The concern is straightforward: when you sell to a relative at a loss, you could be shifting assets within the family to manufacture a deduction while keeping effective control. The silver lining for the buyer is that if they later sell the property at a gain, the previously disallowed loss can reduce the gain they recognize — but only up to the amount of the gain. If the buyer also sells at a loss, the original disallowed loss provides no benefit at all.

Losses on Personal-Use Property

Not every asset that drops in value generates a deductible loss. If you sell personal-use property — your home, car, furniture, or other items you used for daily life — any loss is not deductible, regardless of how much money you lost.13Internal Revenue Service. Topic No. 409, Capital Gains and Losses The tax code draws a hard line between property held for investment and property held for personal enjoyment.

If you convert personal property to investment or rental use — say you move out of your home and start renting it — the rules shift, but only partially.

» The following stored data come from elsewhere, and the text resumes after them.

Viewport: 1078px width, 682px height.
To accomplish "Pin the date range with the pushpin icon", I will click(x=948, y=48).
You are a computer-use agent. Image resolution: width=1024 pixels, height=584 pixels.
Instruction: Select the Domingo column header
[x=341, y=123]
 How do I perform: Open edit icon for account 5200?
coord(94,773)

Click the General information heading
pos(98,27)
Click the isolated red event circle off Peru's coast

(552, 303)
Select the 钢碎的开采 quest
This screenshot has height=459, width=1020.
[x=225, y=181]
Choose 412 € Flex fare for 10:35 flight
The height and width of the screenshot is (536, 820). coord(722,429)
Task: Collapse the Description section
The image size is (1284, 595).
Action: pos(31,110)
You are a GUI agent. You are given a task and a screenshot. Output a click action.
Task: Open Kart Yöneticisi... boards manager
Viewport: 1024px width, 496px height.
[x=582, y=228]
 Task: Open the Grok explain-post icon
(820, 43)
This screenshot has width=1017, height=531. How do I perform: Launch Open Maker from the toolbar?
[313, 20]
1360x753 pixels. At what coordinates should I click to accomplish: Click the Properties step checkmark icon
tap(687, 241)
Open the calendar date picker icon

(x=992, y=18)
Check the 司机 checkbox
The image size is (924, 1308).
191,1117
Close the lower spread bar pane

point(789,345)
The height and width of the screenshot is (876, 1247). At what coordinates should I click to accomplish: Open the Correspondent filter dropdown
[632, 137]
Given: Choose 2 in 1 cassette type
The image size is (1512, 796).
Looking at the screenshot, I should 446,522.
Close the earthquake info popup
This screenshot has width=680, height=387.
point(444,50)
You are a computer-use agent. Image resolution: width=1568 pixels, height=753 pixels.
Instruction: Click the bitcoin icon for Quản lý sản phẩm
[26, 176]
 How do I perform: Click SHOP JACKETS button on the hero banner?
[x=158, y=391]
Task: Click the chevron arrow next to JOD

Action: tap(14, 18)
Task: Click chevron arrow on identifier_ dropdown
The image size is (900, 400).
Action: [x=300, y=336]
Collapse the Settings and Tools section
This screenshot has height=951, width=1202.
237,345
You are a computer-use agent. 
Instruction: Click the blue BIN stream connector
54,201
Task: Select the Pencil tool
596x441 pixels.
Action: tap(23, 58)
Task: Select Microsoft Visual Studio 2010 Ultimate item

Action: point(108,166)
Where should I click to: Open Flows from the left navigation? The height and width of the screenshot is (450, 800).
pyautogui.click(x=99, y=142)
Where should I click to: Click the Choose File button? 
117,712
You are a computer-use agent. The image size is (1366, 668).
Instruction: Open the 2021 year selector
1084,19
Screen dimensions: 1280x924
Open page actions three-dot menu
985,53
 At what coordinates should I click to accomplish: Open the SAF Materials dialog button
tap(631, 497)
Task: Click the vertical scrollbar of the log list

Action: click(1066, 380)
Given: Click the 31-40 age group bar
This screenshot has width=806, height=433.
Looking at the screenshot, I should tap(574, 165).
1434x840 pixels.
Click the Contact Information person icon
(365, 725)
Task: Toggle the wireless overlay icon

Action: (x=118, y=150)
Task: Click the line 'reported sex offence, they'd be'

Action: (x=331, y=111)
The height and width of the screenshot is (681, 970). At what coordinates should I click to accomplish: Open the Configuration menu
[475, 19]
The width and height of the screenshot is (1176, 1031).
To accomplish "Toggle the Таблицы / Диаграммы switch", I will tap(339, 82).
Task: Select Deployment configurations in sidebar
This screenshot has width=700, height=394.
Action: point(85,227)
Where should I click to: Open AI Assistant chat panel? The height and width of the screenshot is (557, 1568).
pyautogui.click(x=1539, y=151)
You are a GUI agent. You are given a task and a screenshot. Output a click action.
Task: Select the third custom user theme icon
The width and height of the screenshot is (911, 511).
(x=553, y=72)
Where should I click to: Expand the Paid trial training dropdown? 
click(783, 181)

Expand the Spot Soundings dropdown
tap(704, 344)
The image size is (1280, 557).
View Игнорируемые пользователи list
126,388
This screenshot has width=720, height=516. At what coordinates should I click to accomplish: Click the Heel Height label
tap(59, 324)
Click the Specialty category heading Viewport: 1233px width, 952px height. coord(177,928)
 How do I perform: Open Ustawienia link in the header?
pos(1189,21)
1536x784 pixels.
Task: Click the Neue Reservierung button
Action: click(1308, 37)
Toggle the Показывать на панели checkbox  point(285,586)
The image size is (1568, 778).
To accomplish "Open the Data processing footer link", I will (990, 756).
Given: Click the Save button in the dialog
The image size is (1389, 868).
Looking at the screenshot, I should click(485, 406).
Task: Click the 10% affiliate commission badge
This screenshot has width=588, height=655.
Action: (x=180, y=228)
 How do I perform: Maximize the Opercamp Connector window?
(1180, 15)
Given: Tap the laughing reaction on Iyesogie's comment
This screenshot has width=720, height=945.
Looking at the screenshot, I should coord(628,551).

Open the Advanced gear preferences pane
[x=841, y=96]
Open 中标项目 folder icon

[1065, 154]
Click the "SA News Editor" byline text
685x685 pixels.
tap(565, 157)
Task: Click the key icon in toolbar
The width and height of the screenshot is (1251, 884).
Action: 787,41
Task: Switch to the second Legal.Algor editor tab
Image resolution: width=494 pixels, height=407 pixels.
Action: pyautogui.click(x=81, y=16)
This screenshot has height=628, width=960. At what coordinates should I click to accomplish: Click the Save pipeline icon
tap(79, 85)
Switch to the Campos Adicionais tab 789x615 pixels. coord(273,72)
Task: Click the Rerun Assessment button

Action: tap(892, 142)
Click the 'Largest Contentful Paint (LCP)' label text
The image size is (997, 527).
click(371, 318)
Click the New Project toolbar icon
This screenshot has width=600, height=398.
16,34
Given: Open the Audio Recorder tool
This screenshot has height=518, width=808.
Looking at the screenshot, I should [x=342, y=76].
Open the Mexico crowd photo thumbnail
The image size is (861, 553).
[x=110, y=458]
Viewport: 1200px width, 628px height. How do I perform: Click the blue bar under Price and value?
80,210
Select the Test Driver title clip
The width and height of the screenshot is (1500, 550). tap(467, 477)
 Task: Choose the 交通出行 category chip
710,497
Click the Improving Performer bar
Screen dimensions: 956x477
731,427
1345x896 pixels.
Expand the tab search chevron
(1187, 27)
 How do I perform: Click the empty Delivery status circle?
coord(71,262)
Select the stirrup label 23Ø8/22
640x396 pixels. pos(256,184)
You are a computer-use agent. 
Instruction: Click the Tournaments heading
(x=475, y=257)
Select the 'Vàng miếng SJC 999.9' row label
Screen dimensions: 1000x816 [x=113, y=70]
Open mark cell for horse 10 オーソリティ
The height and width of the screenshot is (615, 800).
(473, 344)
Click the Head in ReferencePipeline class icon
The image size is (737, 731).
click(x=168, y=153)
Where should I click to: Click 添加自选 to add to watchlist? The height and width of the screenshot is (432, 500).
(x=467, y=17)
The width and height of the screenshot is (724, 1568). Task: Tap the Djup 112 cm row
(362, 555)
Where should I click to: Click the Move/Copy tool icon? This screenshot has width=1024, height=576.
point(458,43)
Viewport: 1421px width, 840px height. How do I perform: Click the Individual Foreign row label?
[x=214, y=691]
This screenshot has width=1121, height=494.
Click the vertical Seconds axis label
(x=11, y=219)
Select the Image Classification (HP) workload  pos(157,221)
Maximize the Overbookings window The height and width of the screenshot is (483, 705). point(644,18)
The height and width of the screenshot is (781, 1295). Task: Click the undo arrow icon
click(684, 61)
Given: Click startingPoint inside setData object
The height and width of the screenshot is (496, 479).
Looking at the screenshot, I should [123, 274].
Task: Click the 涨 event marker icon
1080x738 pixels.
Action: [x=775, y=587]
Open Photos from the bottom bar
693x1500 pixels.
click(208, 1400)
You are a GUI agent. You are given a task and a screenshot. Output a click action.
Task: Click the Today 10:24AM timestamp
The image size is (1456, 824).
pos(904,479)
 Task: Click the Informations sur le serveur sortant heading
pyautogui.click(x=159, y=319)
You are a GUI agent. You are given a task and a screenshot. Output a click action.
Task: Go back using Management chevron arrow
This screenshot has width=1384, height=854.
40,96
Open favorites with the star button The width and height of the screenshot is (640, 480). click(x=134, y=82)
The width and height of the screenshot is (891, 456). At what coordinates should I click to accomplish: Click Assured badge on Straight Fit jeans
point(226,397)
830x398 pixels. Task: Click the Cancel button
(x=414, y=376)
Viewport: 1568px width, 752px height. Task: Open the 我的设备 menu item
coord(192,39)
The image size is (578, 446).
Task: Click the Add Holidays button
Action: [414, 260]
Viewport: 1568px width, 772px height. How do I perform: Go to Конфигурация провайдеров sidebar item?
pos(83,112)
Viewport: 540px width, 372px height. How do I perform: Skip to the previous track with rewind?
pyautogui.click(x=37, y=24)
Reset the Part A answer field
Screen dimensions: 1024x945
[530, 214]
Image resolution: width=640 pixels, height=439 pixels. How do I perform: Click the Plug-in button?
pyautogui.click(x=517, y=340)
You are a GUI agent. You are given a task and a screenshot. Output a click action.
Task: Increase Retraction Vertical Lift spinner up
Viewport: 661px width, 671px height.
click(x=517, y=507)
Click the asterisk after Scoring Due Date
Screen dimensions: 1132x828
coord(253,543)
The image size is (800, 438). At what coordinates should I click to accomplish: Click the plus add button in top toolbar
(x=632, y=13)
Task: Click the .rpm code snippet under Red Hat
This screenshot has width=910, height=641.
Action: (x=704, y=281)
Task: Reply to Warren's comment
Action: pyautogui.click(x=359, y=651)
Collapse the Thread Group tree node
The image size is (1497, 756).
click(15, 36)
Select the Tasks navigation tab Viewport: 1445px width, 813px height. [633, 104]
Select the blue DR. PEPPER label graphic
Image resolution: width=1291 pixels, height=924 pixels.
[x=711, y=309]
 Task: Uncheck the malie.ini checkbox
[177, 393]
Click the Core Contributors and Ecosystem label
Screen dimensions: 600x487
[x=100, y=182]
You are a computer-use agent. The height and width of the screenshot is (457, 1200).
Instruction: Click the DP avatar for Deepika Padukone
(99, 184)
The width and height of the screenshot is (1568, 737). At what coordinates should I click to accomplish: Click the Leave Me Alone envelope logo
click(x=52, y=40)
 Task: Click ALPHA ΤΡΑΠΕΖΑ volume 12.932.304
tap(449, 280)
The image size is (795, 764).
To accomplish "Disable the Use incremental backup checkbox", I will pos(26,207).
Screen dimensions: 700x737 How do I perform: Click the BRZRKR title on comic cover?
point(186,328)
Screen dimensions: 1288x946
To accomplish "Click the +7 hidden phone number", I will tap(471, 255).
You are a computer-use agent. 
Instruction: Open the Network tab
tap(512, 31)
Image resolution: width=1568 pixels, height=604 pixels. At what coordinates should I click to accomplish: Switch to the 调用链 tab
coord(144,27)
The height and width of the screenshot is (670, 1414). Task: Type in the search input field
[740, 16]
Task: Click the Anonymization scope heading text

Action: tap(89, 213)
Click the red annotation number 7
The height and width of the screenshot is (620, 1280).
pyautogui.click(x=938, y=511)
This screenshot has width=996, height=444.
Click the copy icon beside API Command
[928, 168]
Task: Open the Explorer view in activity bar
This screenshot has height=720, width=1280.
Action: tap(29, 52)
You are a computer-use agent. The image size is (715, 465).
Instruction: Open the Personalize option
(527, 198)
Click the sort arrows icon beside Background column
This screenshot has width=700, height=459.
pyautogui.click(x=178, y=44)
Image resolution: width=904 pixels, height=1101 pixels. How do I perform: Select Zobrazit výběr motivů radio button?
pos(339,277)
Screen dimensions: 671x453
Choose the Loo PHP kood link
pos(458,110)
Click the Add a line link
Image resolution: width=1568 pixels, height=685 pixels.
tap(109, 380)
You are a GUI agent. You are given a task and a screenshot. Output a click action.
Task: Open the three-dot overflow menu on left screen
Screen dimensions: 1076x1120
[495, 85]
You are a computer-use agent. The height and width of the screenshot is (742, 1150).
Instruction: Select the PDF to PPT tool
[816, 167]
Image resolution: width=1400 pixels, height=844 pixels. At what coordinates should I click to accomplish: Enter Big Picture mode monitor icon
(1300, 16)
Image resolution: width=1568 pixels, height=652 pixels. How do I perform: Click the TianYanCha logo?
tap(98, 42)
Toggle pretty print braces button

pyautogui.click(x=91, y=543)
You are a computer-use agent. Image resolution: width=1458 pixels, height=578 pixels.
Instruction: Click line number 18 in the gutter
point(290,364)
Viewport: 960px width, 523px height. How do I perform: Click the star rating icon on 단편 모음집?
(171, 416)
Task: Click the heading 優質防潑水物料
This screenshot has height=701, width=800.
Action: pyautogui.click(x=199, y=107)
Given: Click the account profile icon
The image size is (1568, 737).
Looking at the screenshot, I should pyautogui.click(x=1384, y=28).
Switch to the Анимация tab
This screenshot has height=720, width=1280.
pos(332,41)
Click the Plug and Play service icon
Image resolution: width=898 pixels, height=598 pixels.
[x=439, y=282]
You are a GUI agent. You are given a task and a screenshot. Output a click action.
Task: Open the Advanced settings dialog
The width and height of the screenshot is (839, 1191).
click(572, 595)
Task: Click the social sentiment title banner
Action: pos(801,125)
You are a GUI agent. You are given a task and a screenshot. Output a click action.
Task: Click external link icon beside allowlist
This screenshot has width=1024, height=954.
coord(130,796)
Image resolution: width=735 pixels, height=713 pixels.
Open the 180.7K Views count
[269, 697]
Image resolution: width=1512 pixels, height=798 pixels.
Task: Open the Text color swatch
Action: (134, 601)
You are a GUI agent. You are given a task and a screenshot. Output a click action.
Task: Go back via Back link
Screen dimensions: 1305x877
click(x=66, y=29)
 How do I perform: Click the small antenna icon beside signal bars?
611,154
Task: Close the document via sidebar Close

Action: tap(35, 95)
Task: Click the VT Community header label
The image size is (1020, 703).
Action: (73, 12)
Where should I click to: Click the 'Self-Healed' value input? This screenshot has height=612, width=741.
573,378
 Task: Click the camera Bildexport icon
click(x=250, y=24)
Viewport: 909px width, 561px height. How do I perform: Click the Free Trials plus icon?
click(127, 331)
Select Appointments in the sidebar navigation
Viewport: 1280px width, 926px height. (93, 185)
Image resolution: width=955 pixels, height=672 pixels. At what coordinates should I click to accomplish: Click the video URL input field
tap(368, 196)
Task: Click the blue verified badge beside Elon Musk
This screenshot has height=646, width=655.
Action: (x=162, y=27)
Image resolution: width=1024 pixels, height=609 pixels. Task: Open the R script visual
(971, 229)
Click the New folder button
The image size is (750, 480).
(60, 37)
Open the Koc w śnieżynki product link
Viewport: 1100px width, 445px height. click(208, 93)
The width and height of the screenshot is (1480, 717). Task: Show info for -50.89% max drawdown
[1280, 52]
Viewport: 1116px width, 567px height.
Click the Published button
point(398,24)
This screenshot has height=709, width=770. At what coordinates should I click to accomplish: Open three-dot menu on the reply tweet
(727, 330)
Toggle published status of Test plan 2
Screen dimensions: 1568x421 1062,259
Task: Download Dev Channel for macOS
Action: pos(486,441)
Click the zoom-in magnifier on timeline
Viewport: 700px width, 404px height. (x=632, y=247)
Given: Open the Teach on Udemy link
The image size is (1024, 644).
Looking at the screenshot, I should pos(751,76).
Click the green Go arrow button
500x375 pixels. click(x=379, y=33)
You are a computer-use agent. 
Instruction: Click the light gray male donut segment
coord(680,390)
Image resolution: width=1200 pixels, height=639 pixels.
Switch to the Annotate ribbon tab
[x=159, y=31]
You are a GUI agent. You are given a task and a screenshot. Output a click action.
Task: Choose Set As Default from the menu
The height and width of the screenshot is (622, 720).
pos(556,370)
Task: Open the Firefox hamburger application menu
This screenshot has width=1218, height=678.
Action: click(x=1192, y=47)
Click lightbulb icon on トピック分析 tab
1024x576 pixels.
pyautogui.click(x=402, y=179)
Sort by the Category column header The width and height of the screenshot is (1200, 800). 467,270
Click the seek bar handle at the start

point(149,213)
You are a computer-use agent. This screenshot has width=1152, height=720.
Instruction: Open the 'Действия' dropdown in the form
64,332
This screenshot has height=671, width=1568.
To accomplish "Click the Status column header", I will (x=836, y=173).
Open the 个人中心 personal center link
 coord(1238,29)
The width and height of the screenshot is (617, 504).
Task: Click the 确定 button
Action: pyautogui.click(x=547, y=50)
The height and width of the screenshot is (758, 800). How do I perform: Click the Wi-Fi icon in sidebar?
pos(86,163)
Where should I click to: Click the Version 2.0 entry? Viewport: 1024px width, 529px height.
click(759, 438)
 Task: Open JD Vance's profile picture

Your basis for calculating depreciation and any future loss is the lesser of the property’s fair market value or your adjusted cost basis on the date of the conversion.14Internal Revenue Service. Publication 527 (2025), Residential Rental Property Any decline in value that happened while you were living in the property is locked out. Only losses that occur after the conversion date, measured from that reduced starting basis, can potentially qualify for a deduction.

A few states impose their own limits on capital loss deductions that differ from the federal $3,000 cap — some allow as little as $500 or nothing at all against state taxable income. If you live in a state with an income tax, check whether it conforms to the federal limit or applies its own ceiling before assuming your state return will mirror your federal one.